(EXERCISE AIM): Only the lines below starting at the one that contains "Screen dimensions: 563x430" and ending at the one that contains "Open the 1148" are to be reproduced, exactly and with both ends kept.

[Dataset excerpts]
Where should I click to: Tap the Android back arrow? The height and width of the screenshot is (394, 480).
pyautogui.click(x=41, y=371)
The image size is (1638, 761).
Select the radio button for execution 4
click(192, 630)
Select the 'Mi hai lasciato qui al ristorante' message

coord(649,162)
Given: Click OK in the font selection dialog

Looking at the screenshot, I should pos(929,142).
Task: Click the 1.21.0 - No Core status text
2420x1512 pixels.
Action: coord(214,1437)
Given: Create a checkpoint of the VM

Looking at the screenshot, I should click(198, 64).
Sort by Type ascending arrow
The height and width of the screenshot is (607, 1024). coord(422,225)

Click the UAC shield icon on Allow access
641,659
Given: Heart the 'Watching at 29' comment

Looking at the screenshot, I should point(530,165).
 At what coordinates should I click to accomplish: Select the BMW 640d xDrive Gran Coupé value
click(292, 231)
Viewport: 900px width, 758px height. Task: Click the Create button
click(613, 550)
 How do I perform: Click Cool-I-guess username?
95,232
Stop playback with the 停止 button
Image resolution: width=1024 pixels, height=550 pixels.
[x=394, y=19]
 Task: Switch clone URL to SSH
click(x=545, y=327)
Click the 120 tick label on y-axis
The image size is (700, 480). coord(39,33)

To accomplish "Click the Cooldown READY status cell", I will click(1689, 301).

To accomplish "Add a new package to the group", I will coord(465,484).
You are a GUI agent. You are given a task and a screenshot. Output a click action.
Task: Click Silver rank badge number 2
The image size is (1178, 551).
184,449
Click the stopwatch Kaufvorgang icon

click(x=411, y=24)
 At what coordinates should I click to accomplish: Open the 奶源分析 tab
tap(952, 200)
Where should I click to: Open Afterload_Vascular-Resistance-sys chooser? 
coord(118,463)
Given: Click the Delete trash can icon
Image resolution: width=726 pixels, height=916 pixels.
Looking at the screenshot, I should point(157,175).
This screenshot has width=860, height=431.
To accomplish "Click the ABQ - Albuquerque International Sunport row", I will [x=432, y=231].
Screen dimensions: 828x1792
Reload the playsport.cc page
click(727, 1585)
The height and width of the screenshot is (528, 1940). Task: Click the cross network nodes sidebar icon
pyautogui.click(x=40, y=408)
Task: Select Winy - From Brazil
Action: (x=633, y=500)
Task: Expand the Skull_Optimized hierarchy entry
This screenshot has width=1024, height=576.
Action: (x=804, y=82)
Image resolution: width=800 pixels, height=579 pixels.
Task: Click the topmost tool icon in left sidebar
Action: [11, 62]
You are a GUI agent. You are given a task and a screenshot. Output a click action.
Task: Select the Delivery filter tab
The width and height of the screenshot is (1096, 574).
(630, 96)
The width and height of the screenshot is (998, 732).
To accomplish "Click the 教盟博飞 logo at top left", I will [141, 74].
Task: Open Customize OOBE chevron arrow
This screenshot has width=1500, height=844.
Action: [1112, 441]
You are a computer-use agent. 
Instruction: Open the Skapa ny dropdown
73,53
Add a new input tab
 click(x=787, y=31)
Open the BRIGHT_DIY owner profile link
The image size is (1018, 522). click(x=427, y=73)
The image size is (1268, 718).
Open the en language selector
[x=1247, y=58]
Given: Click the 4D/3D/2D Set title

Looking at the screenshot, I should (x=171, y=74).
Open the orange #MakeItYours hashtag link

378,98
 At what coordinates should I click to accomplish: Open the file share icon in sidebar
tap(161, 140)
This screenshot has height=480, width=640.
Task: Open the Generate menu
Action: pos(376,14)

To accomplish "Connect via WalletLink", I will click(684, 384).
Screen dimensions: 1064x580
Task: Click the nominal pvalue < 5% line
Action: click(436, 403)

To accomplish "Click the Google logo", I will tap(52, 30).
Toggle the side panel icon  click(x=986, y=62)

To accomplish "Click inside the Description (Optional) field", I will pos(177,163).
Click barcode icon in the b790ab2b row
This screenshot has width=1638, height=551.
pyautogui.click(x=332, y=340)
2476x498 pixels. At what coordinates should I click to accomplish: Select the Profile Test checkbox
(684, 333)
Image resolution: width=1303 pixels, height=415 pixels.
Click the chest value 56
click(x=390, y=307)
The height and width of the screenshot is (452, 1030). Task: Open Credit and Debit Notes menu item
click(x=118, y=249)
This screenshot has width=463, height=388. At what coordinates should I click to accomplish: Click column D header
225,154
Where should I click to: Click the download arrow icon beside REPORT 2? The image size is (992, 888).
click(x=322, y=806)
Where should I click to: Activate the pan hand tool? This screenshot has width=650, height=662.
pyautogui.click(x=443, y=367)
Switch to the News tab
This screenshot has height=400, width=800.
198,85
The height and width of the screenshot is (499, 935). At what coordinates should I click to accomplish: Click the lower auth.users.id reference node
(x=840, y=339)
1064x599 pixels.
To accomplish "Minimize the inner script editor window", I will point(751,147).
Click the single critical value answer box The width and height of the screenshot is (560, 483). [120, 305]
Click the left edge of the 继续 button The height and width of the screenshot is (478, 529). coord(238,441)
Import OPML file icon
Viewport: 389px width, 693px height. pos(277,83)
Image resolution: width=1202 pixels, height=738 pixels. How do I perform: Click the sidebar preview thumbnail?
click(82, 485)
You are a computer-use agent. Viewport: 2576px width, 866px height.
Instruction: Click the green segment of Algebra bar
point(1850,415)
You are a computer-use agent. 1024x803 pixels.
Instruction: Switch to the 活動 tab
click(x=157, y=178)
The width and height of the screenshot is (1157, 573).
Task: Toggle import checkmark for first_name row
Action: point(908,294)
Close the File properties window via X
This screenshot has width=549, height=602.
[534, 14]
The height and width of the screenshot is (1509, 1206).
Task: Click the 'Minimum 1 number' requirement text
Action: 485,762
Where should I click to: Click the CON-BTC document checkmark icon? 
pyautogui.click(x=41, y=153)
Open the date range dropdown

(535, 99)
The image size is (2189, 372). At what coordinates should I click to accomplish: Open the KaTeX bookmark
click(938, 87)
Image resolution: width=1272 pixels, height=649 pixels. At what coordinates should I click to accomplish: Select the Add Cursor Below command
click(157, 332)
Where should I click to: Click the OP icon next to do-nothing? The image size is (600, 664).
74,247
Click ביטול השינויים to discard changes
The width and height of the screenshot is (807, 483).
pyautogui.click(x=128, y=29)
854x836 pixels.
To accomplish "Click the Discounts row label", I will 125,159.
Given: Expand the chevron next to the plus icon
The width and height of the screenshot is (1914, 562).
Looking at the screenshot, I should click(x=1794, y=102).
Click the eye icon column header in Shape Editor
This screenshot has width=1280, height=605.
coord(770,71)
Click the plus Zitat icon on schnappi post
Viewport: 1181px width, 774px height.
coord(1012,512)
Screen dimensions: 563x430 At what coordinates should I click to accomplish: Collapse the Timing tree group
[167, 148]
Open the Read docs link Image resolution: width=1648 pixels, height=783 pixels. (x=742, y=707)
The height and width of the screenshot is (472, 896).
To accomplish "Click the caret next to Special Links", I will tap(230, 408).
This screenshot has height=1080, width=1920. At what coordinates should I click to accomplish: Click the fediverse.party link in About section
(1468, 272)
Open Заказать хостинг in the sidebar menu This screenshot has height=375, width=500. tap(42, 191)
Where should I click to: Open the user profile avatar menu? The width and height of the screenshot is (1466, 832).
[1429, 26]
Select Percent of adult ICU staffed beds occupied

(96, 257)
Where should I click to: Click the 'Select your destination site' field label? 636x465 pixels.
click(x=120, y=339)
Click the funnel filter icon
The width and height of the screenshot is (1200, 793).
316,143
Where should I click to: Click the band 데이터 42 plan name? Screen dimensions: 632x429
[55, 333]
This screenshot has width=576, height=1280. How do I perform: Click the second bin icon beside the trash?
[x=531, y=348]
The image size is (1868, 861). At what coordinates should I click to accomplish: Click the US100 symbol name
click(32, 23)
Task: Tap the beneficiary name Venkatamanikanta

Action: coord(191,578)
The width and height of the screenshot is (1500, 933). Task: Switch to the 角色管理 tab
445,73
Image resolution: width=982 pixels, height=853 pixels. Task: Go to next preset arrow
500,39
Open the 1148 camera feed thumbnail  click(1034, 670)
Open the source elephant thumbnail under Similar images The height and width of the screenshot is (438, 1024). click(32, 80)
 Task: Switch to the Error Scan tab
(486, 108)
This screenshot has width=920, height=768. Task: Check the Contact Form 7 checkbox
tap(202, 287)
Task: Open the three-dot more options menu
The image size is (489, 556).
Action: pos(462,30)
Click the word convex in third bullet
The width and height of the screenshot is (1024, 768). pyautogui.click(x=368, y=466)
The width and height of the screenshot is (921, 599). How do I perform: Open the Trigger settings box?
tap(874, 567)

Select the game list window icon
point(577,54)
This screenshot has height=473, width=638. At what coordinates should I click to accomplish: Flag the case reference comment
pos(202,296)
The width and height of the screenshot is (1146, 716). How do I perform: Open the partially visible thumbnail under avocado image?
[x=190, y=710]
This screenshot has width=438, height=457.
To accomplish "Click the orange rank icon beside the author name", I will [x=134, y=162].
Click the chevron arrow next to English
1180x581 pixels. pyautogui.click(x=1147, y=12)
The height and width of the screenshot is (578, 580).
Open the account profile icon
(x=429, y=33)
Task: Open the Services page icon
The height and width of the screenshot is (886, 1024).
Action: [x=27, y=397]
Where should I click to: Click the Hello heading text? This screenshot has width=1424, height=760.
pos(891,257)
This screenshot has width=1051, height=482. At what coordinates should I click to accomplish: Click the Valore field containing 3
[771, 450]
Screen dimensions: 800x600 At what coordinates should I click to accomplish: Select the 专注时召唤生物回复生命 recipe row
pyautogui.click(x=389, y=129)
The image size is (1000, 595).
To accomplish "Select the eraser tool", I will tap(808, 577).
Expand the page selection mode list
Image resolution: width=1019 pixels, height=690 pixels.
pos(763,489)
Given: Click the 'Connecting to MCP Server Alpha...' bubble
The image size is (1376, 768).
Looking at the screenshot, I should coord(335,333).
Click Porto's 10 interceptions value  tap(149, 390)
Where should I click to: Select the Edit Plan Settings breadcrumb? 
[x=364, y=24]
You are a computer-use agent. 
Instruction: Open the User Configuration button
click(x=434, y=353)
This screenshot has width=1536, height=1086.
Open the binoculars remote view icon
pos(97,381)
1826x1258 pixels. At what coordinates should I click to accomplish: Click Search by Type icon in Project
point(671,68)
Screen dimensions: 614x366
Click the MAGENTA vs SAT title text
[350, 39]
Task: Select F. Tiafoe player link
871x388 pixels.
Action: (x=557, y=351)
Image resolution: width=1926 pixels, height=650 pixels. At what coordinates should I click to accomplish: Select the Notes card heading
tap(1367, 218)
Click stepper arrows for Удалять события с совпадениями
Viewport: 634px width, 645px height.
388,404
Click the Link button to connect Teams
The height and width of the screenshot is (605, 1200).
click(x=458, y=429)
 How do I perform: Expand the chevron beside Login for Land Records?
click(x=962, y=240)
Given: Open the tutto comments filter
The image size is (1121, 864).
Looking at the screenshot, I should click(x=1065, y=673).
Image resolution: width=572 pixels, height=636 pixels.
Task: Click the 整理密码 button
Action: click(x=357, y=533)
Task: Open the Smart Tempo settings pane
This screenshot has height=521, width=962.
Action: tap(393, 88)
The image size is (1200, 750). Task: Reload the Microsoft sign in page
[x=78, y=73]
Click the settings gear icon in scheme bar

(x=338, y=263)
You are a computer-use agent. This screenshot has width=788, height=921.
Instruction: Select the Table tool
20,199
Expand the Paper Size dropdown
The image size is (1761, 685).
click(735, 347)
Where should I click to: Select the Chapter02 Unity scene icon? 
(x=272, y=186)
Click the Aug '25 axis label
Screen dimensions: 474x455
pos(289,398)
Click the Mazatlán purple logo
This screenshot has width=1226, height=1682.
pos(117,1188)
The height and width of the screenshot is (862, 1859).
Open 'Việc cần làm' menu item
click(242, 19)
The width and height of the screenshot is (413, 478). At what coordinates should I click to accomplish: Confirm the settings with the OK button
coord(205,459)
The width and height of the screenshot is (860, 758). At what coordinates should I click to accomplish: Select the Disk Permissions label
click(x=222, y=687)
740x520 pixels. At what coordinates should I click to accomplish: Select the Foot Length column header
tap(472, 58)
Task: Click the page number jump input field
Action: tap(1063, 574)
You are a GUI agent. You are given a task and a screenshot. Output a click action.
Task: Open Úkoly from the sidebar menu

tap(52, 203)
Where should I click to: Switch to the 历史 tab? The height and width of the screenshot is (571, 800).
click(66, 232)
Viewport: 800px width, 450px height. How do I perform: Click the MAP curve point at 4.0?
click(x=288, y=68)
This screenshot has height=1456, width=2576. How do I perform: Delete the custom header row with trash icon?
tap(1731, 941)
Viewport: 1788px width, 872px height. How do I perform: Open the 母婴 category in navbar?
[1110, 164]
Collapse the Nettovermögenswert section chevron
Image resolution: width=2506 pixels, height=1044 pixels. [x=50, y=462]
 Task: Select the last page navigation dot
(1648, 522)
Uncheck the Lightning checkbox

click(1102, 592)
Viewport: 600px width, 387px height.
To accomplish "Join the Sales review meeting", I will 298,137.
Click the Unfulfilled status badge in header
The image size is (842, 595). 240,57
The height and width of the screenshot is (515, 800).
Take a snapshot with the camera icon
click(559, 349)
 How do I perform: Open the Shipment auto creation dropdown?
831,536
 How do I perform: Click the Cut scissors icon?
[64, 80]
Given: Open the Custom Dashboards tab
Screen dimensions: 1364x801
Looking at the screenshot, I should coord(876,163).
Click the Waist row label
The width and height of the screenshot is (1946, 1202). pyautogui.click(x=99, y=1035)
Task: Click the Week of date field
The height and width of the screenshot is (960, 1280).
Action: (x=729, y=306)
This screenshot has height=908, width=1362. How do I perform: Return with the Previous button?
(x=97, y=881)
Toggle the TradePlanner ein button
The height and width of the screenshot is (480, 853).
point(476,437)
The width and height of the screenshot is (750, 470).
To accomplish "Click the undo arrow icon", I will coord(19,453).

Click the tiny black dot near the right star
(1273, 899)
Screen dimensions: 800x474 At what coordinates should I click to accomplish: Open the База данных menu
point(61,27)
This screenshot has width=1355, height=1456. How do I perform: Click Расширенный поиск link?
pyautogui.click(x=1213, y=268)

(SOLUTION):
Screen dimensions: 563x430 At what coordinates should I click to accomplish: Collapse the Timing tree group
[167, 148]
Open the Read docs link Image resolution: width=1648 pixels, height=783 pixels. (x=742, y=707)
The height and width of the screenshot is (472, 896).
To accomplish "Click the caret next to Special Links", I will tap(230, 408).
This screenshot has height=1080, width=1920. At what coordinates should I click to accomplish: Click the fediverse.party link in About section
(1468, 272)
Open Заказать хостинг in the sidebar menu This screenshot has height=375, width=500. tap(42, 191)
Where should I click to: Open the user profile avatar menu? The width and height of the screenshot is (1466, 832).
[1429, 26]
Select Percent of adult ICU staffed beds occupied

(96, 257)
Where should I click to: Click the 'Select your destination site' field label? 636x465 pixels.
click(x=120, y=339)
Click the funnel filter icon
The width and height of the screenshot is (1200, 793).
316,143
Where should I click to: Click the band 데이터 42 plan name? Screen dimensions: 632x429
[55, 333]
This screenshot has width=576, height=1280. How do I perform: Click the second bin icon beside the trash?
[x=531, y=348]
The image size is (1868, 861). At what coordinates should I click to accomplish: Click the US100 symbol name
click(32, 23)
Task: Tap the beneficiary name Venkatamanikanta

Action: coord(191,578)
The width and height of the screenshot is (1500, 933). Task: Switch to the 角色管理 tab
445,73
Image resolution: width=982 pixels, height=853 pixels. Task: Go to next preset arrow
500,39
Open the 1148 camera feed thumbnail  click(1034, 670)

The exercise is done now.